Available records Start Marker
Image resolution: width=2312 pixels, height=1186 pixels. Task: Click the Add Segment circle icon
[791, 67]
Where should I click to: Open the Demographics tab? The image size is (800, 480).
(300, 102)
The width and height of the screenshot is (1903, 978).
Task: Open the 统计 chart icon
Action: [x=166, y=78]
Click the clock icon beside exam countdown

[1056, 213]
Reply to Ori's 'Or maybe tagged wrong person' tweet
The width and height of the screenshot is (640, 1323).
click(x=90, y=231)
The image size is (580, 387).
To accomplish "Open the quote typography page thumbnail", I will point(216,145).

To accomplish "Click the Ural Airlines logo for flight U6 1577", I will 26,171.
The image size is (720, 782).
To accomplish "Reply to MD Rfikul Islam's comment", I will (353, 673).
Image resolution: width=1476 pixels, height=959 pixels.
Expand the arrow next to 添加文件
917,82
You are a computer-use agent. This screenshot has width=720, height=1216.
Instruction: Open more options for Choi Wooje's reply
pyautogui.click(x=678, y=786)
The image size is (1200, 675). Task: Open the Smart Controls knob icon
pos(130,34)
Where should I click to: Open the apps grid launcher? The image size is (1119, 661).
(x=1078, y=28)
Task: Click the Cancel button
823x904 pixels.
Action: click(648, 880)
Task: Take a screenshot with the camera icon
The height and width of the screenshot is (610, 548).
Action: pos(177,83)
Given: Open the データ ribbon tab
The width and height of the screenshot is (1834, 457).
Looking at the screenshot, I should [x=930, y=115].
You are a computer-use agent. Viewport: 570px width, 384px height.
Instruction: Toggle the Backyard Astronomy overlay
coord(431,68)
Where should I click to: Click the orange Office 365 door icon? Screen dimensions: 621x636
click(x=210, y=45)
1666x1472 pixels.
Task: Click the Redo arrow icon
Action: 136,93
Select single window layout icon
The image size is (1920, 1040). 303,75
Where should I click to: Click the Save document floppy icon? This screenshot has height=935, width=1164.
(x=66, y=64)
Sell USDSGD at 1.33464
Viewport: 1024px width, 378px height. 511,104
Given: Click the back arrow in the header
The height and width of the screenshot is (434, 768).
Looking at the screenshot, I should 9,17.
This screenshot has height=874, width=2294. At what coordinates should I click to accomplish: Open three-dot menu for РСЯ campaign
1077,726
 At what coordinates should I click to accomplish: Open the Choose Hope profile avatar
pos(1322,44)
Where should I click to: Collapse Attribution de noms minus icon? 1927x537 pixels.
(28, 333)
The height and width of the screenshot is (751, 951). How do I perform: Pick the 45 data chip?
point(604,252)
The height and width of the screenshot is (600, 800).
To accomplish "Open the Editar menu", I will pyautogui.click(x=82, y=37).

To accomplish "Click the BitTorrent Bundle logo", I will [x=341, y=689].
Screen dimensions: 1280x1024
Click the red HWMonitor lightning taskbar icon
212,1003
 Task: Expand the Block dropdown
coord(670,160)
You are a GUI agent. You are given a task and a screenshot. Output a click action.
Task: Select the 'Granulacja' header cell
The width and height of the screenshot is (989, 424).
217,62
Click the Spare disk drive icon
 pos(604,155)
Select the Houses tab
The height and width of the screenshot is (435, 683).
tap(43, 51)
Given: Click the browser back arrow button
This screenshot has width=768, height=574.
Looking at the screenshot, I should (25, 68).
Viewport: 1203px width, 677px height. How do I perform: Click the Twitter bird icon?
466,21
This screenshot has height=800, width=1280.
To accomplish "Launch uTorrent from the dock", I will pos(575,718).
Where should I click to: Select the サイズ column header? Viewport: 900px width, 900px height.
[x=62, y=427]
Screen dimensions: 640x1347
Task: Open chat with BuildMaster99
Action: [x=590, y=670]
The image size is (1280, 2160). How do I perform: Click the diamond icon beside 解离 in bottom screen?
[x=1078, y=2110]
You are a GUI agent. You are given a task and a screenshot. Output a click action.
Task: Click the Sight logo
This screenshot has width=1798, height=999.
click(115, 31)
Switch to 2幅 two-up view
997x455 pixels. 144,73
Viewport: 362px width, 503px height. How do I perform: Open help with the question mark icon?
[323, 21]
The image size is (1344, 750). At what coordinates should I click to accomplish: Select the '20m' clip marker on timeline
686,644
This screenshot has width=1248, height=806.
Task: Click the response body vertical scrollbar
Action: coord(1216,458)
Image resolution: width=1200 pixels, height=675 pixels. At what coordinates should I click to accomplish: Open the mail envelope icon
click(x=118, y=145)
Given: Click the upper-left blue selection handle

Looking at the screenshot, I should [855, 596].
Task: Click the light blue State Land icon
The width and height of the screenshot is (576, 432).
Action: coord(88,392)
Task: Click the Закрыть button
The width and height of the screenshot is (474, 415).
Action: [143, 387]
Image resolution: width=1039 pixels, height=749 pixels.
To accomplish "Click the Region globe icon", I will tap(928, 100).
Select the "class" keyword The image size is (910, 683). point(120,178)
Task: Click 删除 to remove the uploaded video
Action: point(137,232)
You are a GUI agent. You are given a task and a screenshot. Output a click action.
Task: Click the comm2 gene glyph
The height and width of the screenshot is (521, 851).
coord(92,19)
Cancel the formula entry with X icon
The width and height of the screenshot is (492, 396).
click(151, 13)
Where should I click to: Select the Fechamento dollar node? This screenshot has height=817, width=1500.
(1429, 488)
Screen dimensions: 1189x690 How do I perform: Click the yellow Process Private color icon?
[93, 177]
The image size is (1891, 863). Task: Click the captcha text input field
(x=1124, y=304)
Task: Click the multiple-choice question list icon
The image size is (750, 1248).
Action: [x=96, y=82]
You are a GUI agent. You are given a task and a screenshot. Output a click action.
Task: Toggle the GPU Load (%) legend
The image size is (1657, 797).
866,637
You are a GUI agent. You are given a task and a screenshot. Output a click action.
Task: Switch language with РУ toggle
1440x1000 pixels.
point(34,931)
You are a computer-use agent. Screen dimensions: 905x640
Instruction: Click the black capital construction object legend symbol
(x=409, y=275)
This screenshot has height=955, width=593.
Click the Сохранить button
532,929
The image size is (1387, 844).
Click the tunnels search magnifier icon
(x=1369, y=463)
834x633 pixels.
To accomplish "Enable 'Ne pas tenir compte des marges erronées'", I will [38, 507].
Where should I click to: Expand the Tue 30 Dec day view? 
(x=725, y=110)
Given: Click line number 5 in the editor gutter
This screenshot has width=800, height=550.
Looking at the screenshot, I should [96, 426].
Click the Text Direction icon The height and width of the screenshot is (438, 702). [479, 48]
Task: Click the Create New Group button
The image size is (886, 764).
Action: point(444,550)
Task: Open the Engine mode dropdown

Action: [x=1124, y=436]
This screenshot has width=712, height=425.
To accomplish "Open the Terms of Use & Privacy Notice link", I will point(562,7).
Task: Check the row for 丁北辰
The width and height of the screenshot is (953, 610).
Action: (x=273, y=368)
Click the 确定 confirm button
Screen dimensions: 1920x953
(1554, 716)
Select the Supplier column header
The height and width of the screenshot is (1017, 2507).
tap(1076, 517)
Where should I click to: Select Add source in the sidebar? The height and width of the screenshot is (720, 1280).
Available records End Marker
[Task description]
Return, word for word, each line from the one that contains "The width and height of the screenshot is (953, 610)." through the end of the listing above.

[Response area]
The width and height of the screenshot is (953, 610).
Action: (x=273, y=368)
Click the 确定 confirm button
Screen dimensions: 1920x953
(1554, 716)
Select the Supplier column header
The height and width of the screenshot is (1017, 2507).
tap(1076, 517)
Where should I click to: Select Add source in the sidebar? The height and width of the screenshot is (720, 1280).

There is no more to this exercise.